Question

Find an equation of the ellipse that satisfies the given conditions. Passes through $$\left(2, \frac{3 \sqrt{3}}{2}\right)$$ with vertices at $$(0, \pm 5)$$

Answer

**step1 Identify Ellipse Type and Center**

The given vertices are $$(0, \pm 5)$$. This tells us two important things:
1. The center of the ellipse is at the origin $$(0,0)$$, because the vertices are symmetric about the origin.
2. Since the y-coordinates are changing while the x-coordinate remains 0, the major axis of the ellipse lies along the y-axis.

For an ellipse centered at the origin with its major axis along the y-axis, the standard form of the equation is:

$$\frac{x^2}{b^2} + \frac{y^2}{a^2} = 1$$

Here, 'a' represents half the length of the major axis, and 'b' represents half the length of the minor axis.

**step2 Determine Major Axis Length 'a'**

The vertices are $$(0, \pm 5)$$. The distance from the center $$(0,0)$$ to a vertex $$(0,5)$$ is the length of the semi-major axis, denoted by 'a'.

$$a = 5$$

Now, we can find the value of $$a^2$$:

$$a^2 = 5^2 = 25$$

**step3 Set Up Preliminary Ellipse Equation**

Substitute the value of $$a^2$$ into the standard form of the ellipse equation determined in Step 1.

$$\frac{x^2}{b^2} + \frac{y^2}{25} = 1$$

Now we need to find the value of $$b^2$$.

**step4 Use Given Point to Find Minor Axis Parameter 'b'**

The ellipse passes through the point $$\left(2, \frac{3 \sqrt{3}}{2}\right)$$. This means that if we substitute $$x=2$$ and $$y=\frac{3 \sqrt{3}}{2}$$ into the equation, it must hold true. We can use this to solve for $$b^2$$.

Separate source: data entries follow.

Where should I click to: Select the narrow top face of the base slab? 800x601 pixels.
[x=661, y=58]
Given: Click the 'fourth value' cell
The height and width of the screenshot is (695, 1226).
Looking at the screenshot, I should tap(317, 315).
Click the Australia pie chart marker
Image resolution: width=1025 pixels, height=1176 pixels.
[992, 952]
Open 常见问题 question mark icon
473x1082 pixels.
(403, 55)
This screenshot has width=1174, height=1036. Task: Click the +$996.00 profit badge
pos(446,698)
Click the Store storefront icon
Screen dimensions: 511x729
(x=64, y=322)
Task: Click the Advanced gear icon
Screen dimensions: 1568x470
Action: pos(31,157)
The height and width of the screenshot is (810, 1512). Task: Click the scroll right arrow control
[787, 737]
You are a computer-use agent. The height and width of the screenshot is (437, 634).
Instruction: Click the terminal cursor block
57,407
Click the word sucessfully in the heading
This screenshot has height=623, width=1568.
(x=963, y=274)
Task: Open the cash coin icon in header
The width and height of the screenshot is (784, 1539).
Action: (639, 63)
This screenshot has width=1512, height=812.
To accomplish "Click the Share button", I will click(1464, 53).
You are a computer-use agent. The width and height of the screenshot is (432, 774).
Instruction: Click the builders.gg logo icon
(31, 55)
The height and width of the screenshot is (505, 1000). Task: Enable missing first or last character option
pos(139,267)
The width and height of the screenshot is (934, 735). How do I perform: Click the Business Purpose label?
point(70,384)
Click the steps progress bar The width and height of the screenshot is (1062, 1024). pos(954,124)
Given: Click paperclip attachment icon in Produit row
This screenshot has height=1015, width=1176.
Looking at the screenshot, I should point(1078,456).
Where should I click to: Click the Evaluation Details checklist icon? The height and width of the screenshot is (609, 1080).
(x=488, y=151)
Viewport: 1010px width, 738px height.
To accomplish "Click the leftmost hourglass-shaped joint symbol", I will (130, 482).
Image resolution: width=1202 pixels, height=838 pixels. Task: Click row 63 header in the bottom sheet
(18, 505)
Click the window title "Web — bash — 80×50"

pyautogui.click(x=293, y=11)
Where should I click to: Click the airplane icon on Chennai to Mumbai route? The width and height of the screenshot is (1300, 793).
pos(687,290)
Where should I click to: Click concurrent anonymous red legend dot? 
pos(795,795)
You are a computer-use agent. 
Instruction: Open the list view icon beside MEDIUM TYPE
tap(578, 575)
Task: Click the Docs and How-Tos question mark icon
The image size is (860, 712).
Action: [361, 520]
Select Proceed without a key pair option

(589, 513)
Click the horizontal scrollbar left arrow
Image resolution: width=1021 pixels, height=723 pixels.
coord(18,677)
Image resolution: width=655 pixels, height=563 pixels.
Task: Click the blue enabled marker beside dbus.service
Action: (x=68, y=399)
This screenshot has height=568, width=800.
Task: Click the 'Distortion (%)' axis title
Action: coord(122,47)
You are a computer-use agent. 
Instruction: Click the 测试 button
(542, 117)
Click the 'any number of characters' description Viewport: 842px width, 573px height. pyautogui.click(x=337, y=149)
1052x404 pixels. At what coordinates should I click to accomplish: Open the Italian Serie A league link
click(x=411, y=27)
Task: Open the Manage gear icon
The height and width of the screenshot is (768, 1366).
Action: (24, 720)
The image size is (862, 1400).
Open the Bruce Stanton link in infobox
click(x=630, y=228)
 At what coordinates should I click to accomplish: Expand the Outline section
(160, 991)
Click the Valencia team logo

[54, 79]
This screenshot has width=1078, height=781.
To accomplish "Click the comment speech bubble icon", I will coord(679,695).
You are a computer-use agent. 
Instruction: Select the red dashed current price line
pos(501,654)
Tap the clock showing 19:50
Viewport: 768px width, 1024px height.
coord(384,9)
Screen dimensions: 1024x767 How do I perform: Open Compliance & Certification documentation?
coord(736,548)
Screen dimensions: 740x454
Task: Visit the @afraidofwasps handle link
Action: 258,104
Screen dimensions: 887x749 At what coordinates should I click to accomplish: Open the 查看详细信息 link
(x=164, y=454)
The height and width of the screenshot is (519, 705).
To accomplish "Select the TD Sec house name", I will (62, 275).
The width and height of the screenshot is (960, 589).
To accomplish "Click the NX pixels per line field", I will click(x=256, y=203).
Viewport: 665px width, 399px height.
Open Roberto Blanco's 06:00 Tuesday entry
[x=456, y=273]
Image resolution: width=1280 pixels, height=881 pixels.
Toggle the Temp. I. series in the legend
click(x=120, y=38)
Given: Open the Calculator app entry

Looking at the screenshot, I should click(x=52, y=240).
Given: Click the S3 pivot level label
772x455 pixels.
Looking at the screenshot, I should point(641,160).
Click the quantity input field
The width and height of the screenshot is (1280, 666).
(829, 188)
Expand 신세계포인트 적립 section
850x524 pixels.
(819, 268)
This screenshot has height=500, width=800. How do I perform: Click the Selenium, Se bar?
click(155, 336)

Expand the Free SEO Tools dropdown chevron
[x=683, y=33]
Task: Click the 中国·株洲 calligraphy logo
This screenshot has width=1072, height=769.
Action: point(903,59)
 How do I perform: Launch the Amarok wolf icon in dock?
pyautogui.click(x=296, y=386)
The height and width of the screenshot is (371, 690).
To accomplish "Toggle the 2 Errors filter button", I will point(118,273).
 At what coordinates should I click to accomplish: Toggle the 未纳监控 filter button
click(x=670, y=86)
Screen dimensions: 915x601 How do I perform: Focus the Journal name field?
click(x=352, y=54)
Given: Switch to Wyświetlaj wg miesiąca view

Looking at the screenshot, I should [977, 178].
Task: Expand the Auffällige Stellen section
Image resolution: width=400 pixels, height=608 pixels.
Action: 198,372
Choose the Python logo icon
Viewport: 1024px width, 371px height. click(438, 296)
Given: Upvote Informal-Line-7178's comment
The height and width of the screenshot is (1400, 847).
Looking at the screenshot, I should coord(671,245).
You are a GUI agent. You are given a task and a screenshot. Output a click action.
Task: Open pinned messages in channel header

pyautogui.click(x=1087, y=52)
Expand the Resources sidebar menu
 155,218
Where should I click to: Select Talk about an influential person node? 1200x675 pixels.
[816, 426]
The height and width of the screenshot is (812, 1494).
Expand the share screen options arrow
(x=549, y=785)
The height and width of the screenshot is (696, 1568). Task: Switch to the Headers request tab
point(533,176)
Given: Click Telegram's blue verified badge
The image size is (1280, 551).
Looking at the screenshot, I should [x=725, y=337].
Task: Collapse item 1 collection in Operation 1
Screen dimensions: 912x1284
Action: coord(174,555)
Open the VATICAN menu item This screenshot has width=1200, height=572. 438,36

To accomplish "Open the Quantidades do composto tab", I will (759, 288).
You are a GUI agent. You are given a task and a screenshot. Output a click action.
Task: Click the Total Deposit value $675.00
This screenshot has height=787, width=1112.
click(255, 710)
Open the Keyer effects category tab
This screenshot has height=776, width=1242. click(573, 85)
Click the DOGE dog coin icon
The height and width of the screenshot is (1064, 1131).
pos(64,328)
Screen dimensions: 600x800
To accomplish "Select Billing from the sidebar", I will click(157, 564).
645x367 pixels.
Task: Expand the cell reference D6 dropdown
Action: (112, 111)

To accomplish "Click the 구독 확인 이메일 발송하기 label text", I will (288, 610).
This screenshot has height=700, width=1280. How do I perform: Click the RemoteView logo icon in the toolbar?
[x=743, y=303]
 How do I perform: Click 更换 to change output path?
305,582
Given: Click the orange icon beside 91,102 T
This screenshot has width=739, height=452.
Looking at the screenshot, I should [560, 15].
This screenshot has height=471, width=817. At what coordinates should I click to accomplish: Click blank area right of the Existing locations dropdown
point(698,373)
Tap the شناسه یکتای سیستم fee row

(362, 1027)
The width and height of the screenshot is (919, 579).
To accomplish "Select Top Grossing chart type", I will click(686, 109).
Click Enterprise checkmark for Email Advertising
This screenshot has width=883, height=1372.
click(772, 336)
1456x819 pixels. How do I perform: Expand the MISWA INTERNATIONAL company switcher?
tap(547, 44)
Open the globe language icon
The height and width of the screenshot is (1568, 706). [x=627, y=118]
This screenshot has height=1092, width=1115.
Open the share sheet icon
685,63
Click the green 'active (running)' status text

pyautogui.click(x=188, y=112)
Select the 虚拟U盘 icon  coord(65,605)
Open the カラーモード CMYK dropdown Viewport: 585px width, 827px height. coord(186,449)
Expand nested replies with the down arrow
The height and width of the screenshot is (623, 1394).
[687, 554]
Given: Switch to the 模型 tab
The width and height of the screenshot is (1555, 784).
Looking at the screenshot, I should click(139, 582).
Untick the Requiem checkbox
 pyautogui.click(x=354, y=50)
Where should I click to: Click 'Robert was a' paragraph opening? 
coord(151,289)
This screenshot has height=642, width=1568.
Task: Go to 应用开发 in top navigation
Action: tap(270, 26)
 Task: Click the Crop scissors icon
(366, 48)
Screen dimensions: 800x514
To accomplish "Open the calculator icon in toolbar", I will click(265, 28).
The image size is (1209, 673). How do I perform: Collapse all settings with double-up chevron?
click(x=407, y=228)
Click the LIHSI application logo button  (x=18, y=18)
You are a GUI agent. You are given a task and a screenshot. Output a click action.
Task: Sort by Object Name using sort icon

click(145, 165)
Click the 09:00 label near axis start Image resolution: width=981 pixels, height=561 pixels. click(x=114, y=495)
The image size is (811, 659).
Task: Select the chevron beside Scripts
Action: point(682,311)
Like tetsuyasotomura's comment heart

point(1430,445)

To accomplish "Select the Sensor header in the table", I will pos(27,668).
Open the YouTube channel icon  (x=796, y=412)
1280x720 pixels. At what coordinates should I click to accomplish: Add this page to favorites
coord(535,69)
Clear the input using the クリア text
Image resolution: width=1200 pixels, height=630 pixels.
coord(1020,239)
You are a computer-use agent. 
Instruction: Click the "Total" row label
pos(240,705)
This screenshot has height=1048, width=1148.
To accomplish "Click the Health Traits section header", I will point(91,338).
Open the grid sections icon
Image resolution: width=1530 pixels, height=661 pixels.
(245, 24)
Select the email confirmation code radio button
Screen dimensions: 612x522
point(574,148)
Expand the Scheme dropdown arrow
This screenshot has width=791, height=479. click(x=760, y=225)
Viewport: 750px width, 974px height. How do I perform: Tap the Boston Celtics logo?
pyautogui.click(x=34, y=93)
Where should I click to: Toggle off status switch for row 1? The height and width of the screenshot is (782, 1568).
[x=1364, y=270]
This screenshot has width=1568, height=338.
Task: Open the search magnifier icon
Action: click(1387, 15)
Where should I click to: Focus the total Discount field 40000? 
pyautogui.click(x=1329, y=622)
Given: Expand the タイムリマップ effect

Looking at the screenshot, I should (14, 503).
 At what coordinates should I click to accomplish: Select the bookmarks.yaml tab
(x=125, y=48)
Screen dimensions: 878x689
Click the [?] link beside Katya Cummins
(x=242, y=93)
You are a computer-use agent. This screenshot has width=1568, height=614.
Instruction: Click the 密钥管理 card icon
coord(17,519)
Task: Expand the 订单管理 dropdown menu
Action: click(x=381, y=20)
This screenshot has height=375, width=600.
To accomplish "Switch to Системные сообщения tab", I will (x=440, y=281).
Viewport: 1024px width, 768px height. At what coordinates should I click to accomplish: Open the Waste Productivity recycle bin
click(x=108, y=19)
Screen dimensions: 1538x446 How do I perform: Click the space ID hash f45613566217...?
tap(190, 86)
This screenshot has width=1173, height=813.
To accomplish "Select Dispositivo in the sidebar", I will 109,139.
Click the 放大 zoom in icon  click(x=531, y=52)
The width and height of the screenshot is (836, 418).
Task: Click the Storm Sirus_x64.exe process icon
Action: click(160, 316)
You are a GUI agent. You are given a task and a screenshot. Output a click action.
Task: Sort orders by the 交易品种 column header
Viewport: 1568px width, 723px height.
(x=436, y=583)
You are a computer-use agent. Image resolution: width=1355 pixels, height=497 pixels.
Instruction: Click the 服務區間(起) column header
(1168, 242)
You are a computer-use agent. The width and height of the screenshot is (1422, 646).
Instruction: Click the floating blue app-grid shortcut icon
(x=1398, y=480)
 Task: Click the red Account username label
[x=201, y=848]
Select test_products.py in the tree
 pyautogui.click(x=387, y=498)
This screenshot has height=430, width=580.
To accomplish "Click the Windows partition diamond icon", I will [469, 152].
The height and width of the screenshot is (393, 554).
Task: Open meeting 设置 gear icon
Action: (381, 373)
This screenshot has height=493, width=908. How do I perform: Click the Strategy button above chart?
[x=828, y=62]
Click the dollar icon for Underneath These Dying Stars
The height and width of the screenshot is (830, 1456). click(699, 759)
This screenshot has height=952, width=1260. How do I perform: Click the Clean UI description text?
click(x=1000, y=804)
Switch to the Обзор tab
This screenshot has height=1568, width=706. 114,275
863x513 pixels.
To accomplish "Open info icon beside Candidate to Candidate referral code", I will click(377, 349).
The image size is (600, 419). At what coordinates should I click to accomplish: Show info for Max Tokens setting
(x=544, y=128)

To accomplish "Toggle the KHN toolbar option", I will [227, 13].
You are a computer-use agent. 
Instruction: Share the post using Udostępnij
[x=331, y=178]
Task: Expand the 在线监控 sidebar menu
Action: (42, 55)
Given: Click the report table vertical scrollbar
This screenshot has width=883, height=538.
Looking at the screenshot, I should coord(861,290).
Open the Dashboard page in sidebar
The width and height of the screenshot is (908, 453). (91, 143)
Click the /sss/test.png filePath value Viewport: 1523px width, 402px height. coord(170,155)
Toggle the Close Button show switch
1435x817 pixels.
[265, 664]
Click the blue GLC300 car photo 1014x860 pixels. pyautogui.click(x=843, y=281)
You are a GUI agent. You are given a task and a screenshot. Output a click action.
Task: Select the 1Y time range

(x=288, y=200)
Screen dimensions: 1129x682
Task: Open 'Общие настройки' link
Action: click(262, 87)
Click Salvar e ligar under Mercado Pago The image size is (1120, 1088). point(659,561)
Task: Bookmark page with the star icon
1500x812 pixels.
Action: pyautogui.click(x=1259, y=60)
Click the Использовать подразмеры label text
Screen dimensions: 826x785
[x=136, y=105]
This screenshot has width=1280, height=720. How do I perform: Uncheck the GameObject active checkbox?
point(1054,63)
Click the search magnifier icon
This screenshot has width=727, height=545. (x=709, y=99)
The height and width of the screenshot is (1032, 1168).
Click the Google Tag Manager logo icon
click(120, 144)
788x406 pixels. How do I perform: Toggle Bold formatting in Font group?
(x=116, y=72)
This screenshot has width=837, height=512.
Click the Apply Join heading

$$\frac{2^2}{b^2} + \frac{\left(\frac{3 \sqrt{3}}{2}\right)^2}{25} = 1$$

First, calculate the squared terms:

$$2^2 = 4$$

$$\left(\frac{3 \sqrt{3}}{2}\right)^2 = \frac{3^2 \times (\sqrt{3})^2}{2^2} = \frac{9 \times 3}{4} = \frac{27}{4}$$

Substitute these values back into the equation:

$$\frac{4}{b^2} + \frac{\frac{27}{4}}{25} = 1$$

Simplify the fraction in the second term:

$$\frac{4}{b^2} + \frac{27}{4 \times 25} = 1$$

$$\frac{4}{b^2} + \frac{27}{100} = 1$$

To isolate the term with $$b^2$$, subtract $$\frac{27}{100}$$ from both sides of the equation:

$$\frac{4}{b^2} = 1 - \frac{27}{100}$$

$$\frac{4}{b^2} = \frac{100}{100} - \frac{27}{100}$$

$$\frac{4}{b^2} = \frac{73}{100}$$

Now, to find $$b^2$$, we can cross-multiply or rearrange the equation:

$$4 \times 100 = 73 \times b^2$$

$$400 = 73 b^2$$

Divide both sides by 73:

$$b^2 = \frac{400}{73}$$

**step5 Formulate the Final Ellipse Equation**

Now that we have both $$a^2 = 25$$ and $$b^2 = \frac{400}{73}$$, we can substitute these values into the standard form of the ellipse equation from Step 1.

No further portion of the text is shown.